- ACTION ITEM
What is needed here is an exact repetition of the records below, beginning at the line that has "How do I perform: Show" and stopping after the line that has "Given: Click the Kendaraan bar in the chart".

- DATA SHOWN

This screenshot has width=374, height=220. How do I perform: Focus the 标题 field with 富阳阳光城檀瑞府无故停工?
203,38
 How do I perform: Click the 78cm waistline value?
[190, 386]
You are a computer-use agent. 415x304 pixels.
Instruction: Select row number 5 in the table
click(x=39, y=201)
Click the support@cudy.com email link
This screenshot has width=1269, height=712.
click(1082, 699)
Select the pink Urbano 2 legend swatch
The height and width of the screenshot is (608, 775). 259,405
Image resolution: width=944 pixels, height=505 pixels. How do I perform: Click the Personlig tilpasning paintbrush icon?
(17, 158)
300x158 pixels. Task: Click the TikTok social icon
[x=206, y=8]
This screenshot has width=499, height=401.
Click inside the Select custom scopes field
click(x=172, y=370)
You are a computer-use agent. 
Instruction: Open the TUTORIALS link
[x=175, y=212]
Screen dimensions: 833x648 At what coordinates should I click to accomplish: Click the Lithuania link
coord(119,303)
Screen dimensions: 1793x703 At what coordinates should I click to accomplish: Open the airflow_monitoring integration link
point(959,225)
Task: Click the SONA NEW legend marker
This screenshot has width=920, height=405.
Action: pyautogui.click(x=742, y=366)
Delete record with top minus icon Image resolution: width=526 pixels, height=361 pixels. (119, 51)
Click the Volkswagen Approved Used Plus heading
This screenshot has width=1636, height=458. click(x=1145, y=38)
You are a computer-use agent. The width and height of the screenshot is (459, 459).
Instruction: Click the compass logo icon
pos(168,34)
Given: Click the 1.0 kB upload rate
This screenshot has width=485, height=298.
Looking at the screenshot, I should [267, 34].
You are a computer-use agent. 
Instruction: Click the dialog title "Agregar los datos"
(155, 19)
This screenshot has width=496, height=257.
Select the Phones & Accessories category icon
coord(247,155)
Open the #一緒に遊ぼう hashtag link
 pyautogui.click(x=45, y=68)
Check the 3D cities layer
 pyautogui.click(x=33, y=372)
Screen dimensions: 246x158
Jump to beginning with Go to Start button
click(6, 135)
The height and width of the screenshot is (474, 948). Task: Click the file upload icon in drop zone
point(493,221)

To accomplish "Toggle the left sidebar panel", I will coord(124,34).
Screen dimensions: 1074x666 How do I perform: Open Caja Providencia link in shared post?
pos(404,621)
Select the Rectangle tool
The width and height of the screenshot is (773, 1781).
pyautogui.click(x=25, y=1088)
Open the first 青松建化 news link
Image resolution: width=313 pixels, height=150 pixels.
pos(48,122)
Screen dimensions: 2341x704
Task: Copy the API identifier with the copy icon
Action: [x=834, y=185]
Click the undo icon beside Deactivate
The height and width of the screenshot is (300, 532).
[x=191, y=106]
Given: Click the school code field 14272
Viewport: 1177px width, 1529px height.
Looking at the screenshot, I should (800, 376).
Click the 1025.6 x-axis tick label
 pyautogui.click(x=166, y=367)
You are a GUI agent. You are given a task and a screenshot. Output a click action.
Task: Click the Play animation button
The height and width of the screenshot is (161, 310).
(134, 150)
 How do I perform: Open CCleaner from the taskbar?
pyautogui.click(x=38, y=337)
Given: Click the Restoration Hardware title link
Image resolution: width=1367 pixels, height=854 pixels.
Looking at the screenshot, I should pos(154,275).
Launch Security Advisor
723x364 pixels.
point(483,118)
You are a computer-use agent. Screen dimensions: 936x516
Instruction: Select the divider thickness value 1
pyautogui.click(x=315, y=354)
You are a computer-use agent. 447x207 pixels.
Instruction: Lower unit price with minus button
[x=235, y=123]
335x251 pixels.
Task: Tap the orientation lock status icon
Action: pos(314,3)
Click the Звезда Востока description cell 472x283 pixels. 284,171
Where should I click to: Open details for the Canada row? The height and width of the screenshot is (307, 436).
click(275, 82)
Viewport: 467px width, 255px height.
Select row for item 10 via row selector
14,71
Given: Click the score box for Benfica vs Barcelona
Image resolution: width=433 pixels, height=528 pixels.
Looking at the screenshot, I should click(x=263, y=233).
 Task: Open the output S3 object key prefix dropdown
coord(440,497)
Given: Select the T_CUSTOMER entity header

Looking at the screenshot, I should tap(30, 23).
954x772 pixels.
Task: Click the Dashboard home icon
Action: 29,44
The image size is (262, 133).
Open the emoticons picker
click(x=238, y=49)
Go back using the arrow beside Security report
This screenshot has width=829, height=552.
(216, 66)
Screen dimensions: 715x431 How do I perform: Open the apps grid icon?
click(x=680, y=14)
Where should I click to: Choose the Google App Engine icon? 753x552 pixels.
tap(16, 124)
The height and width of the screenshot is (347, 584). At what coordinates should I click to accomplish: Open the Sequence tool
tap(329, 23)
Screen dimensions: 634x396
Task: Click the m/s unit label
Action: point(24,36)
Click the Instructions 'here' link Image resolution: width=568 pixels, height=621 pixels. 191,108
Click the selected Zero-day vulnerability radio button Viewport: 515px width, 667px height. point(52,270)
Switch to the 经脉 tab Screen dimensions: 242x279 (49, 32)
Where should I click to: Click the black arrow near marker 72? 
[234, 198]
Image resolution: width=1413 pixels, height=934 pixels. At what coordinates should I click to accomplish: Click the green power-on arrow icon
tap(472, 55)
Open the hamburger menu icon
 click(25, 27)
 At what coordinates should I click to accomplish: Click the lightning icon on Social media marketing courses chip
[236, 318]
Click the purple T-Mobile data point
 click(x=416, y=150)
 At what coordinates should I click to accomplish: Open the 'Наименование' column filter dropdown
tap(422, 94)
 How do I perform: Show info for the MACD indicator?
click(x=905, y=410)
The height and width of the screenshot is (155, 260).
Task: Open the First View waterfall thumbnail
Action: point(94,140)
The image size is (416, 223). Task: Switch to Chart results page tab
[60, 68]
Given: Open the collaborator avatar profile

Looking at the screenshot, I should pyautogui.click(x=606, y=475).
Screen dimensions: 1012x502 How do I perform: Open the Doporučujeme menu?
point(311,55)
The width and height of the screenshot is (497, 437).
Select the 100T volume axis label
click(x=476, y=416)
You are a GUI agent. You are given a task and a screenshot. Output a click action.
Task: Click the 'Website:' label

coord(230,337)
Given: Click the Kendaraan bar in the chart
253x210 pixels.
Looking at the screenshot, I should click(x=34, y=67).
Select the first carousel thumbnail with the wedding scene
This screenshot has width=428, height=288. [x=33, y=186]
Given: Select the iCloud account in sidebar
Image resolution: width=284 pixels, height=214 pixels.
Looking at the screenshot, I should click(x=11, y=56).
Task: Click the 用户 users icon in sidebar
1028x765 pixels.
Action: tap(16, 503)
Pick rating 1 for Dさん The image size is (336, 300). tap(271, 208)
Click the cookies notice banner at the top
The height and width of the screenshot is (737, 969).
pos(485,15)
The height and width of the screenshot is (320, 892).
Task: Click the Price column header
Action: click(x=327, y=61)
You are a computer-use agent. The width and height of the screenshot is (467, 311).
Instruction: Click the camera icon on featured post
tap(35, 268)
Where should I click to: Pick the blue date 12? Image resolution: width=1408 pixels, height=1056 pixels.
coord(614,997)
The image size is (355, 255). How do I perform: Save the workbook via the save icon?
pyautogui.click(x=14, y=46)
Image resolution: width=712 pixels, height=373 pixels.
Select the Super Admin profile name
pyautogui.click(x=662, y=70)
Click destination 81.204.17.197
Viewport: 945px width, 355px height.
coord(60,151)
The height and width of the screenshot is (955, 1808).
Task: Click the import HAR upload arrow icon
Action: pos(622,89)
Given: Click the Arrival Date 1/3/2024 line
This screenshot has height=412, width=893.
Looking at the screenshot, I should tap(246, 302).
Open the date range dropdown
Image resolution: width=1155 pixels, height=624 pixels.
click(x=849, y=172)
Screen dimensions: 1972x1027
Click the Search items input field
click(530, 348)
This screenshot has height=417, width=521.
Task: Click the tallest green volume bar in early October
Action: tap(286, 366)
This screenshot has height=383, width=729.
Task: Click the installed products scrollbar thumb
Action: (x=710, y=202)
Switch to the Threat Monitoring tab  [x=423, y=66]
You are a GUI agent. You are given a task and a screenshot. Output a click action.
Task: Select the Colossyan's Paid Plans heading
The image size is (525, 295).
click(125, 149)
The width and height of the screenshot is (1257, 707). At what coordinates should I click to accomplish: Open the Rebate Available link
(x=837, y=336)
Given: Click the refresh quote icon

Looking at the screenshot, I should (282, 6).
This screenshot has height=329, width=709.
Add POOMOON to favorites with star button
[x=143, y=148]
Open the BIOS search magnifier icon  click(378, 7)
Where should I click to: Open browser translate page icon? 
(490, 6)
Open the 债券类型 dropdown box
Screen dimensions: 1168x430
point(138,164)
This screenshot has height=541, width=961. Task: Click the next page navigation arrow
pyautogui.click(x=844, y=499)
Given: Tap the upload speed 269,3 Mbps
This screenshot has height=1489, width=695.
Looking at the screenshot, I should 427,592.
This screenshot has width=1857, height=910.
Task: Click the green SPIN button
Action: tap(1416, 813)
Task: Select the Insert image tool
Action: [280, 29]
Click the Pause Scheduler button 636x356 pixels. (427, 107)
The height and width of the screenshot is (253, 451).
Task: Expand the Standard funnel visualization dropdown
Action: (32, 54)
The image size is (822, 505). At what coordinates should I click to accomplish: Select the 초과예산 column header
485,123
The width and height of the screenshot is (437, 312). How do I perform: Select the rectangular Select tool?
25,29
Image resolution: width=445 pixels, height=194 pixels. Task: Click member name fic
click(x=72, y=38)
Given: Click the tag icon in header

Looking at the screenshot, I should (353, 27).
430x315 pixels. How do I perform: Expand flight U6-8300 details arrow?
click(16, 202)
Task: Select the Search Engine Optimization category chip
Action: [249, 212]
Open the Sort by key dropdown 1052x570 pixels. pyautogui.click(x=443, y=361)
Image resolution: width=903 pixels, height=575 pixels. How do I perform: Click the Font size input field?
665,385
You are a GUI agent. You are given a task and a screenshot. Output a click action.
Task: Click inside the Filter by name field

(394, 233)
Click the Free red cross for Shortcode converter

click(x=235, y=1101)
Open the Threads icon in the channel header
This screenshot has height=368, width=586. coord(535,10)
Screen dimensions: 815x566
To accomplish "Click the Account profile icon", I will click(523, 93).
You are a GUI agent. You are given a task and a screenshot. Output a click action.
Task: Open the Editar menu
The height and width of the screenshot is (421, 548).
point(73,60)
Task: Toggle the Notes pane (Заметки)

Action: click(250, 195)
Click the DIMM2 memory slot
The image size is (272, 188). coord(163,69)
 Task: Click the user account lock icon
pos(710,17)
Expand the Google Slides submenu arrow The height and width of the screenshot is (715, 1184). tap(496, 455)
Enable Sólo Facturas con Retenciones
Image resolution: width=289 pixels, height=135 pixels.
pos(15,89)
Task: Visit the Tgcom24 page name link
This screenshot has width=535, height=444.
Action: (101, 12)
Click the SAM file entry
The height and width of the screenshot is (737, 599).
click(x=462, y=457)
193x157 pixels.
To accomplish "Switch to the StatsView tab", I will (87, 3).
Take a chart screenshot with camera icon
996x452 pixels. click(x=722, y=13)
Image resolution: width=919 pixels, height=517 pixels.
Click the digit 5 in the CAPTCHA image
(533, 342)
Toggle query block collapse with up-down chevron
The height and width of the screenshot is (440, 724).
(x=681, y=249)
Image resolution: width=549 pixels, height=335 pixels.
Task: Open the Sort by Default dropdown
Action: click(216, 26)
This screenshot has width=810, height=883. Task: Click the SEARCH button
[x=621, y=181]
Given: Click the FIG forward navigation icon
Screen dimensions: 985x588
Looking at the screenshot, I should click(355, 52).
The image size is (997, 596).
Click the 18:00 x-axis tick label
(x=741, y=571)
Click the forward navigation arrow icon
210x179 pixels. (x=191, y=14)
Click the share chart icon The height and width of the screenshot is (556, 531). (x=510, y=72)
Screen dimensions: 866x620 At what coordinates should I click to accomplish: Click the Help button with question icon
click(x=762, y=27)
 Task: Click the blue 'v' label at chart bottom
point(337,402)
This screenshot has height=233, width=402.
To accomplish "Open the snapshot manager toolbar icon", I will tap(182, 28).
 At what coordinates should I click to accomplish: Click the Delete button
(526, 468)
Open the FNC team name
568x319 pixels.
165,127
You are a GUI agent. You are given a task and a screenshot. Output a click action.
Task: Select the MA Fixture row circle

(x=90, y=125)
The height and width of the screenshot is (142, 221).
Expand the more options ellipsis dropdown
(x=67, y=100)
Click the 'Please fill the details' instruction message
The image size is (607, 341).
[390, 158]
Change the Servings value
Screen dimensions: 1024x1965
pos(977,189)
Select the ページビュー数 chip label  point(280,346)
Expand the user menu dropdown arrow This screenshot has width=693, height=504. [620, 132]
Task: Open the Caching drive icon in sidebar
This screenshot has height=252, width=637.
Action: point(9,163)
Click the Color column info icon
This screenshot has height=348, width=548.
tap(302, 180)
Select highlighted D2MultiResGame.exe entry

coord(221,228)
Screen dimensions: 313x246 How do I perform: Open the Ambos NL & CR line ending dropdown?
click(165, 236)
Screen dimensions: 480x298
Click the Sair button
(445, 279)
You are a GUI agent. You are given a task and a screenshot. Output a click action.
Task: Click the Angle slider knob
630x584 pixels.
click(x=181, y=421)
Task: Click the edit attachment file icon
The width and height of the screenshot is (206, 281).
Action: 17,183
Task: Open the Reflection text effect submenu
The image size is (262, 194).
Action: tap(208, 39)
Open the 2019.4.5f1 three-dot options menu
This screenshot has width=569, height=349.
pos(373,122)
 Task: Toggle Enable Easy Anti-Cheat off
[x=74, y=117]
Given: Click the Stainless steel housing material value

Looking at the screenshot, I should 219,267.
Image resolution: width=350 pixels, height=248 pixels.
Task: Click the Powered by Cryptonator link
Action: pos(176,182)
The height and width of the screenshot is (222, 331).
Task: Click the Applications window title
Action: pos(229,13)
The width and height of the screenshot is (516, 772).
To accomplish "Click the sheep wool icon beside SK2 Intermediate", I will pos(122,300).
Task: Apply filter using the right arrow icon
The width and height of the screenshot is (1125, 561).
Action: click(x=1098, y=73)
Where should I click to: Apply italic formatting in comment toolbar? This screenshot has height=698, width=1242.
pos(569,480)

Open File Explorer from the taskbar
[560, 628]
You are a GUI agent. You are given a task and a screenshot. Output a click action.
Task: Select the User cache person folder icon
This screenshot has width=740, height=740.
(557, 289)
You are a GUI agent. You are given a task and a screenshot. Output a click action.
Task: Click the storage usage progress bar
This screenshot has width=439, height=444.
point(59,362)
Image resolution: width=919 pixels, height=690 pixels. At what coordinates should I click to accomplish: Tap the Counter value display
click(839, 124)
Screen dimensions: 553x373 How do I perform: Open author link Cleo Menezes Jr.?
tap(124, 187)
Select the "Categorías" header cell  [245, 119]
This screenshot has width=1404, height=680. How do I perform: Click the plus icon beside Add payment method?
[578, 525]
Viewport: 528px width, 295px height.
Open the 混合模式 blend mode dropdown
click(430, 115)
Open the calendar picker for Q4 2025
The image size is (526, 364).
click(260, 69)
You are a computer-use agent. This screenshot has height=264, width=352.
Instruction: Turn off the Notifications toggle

- RESPONSE AREA
 How do I perform: Show info for the MACD indicator?
click(x=905, y=410)
The height and width of the screenshot is (155, 260).
Task: Open the First View waterfall thumbnail
Action: point(94,140)
The image size is (416, 223). Task: Switch to Chart results page tab
[60, 68]
Given: Open the collaborator avatar profile

Looking at the screenshot, I should pyautogui.click(x=606, y=475).
Screen dimensions: 1012x502 How do I perform: Open the Doporučujeme menu?
point(311,55)
The width and height of the screenshot is (497, 437).
Select the 100T volume axis label
click(x=476, y=416)
You are a GUI agent. You are given a task and a screenshot. Output a click action.
Task: Click the 'Website:' label

coord(230,337)
Given: Click the Kendaraan bar in the chart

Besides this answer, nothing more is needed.